Protokoll der Sitzung vom 06.07.2021

Deshalb hat die SPD vor einem Jahr auch die Zukunft der Feuerwehren zu einem Thema der Aktuellen Stunde gemacht und dazu ein Antragspaket eingereicht. Sie wissen, ich bin selbst Feuerwehrmann. Daher freut es mich, wenn wir unser Augenmerk unter anderem auf die Feuerwehr lenken. Hierfür genügen aber natürlich nicht nur warme Worte. Wir haben einen Investitionsstau bei den Feuerwehren, den wir unbedingt auflösen müssen. Feuerwehrhäuser müssen saniert und neue Fahrzeuge gekauft werden. Dabei fehlt es manchmal einfach an Geld.

(Beifall bei der SPD)

Als kleine Anerkennung würde ich mir auch eine Feuerwehrrente wünschen, wie sie andere Bundesländer haben,

(Beifall bei der SPD)

gerne erweitert auf das THW und die Rettungsdienste. Inzwischen haben Sie wenigstens meinem Berichtsantrag zugestimmt. Na also, es wird schon. Wir sind auf einem guten Weg.

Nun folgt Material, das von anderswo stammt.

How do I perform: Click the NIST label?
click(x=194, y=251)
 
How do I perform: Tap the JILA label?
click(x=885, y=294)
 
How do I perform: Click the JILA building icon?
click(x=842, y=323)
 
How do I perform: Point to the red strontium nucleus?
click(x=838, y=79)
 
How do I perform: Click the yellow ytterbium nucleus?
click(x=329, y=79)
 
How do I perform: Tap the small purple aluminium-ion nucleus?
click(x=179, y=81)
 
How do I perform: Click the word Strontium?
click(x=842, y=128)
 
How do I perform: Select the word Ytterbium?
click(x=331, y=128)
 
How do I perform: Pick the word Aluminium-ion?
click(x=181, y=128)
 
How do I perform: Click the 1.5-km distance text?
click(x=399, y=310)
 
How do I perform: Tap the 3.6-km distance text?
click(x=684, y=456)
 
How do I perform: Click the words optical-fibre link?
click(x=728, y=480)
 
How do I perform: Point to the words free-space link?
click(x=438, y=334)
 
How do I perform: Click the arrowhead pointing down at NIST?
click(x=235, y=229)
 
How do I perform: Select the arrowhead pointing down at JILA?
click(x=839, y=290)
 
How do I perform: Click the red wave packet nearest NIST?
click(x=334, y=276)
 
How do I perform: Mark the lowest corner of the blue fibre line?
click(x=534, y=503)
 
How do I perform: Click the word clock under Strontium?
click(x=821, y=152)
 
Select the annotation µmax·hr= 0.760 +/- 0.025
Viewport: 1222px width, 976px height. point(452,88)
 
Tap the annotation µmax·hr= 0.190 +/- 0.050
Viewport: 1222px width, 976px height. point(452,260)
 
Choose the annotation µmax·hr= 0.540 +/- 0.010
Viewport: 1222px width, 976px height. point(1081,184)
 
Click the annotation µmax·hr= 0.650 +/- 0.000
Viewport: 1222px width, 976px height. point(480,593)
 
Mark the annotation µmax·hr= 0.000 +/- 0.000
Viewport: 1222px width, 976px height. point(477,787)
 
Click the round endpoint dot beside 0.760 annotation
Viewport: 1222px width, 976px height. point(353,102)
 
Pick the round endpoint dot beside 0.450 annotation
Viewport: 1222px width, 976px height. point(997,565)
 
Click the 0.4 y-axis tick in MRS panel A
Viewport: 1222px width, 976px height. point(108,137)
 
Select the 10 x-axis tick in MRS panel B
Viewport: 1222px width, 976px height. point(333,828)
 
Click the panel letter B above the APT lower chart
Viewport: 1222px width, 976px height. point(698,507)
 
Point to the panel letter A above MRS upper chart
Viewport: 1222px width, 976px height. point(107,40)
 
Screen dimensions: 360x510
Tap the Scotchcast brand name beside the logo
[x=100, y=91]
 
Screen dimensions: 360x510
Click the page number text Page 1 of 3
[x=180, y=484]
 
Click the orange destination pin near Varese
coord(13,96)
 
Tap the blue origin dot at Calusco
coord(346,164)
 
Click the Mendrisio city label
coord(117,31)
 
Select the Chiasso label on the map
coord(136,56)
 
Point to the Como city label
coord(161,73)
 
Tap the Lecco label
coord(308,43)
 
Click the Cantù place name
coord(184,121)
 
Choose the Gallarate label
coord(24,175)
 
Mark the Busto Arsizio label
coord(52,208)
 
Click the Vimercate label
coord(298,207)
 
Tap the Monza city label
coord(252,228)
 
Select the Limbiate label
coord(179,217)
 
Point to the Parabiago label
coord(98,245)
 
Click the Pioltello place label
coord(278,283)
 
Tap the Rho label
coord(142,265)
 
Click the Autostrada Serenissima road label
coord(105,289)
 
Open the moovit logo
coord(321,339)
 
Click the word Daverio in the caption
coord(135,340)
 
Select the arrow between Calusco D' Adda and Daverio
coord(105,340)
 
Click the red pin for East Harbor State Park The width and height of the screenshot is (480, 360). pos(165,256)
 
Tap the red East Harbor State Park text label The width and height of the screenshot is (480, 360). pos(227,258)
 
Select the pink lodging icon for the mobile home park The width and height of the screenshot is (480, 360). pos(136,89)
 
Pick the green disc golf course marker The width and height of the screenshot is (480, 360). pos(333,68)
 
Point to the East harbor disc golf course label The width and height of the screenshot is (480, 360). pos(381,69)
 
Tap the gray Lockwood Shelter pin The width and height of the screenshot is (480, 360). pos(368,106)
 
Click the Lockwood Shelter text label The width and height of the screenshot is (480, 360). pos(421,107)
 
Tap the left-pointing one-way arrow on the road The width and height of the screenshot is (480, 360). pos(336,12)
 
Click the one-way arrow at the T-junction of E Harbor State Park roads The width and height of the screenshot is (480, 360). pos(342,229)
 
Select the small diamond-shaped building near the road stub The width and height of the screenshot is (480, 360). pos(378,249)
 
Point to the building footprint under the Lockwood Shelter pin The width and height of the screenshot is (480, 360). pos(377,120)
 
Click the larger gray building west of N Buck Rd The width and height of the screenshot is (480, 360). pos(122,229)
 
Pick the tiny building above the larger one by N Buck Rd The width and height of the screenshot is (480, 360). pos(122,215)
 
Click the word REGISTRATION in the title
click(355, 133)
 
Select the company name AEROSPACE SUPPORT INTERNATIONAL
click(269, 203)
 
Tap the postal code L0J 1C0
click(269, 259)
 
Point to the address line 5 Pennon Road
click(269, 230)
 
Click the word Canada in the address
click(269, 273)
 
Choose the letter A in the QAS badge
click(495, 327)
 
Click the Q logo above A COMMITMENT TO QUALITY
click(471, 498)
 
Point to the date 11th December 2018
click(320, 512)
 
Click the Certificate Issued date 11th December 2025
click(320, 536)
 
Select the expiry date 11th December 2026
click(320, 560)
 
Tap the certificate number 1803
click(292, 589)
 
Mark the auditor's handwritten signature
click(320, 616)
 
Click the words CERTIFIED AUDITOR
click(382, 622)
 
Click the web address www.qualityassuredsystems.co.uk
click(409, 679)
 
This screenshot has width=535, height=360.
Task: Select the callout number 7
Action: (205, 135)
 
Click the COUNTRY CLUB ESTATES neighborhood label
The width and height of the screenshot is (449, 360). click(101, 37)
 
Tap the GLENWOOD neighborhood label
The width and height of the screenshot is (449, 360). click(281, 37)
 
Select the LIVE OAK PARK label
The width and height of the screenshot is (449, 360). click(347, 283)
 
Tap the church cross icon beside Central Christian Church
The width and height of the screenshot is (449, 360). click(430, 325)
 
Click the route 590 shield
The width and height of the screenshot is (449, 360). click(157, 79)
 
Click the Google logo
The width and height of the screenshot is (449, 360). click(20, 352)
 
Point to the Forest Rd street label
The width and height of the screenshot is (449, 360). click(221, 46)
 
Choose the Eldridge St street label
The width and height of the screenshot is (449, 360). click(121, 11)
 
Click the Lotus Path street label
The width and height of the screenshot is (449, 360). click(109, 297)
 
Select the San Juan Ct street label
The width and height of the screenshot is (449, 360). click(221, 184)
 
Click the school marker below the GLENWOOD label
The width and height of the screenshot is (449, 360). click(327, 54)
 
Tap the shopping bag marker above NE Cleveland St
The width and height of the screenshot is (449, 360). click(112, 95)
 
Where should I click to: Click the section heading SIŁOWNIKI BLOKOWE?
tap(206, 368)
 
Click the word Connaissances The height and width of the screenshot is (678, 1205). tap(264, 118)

Bei unserer Anhörung im Innenausschuss im Frühjahr hat sich auch herausgestellt, dass die Feuerwehr Schwierigkeiten bei der Mitgliederwerbung und bei der Digitalisierung hat. Dies haben uns die Sachverständigen berichtet. Wir haben dazu dann einige Anträge eingebracht, um die Situation zu verbessern. Wir brau

chen zum Beispiel Konzepte, um gezielt Migranten für die Arbeit bei der Freiwilligen Feuerwehr zu gewinnen. Wir brauchen auch ein Konzept zur Frauenförderung. Viel mehr digitale Fort- und Weiterbildungsangebote sind notwendig. Leider haben Sie alle Anträge der demokratischen Opposition einfach abgelehnt, anstatt gemeinsam mit uns zu überlegen, was man verbessern kann. Bei einem so wichtigen Thema, das Sie selbst heute für die Aktuelle Stunde vorgeschlagen haben, sollte man die Parteibrille auch einmal abnehmen können.

(Beifall bei der SPD)

Ich freue mich, dass der Innenminister inzwischen endlich die Novelle des Rettungsdienstgesetzes vorgelegt hat. Dies ist deshalb so wichtig, weil für uns als SPD klar ist: Hier darf es keine Privatisierungen geben. Der Europäische Gerichtshof hat geurteilt, Ausschreibungen seien nicht nötig. Hier geht es jedoch um Gesundheitsschutz und Gefahrenabwehr. Das darf nicht auf dem Altar der Marktradikalität geopfert werden. Wir wollen, dass es flächendeckend Sanitäter gibt und nicht nur dort, wo viele und reiche Menschen leben. Wir können stolz auf unsere tragenden Säulen sein. Deswegen müssen wir alles tun, um sie zu erhalten.

(Beifall bei der SPD)

Wir haben bei der Feuerwehr, dem THW und den Rettungsdiensten hervorragende Strukturen, die unsere Bevölkerung schützen. Hier darf nichts privatisiert werden. Die Staatsregierung ist aber aufgefordert, eine flächendeckend hochwertige Infrastruktur vorzuhalten. Die Zahl der Notfälle, bei denen die 12-Minuten-Frist nicht eingehalten wird, hat sich von 2010 bis 2019 fast verdoppelt, von 51.900 auf 98.900. Dies hat eine Schriftliche Anfrage von meiner Kollegin Inge Aures und mir ergeben. Gerade im ländlichen Raum ist oft ein geringer Versorgungsgrad festzustellen, zum Beispiel in Weibersbrunn in Unterfranken, wo bei über 30 % der Einsätze die 12-Minuten-Frist überschritten wird. Wir brauchen dort auch einen Ausbau der Telemedizin. Ich bin gespannt, wie sich die ersten Projekte entwickeln.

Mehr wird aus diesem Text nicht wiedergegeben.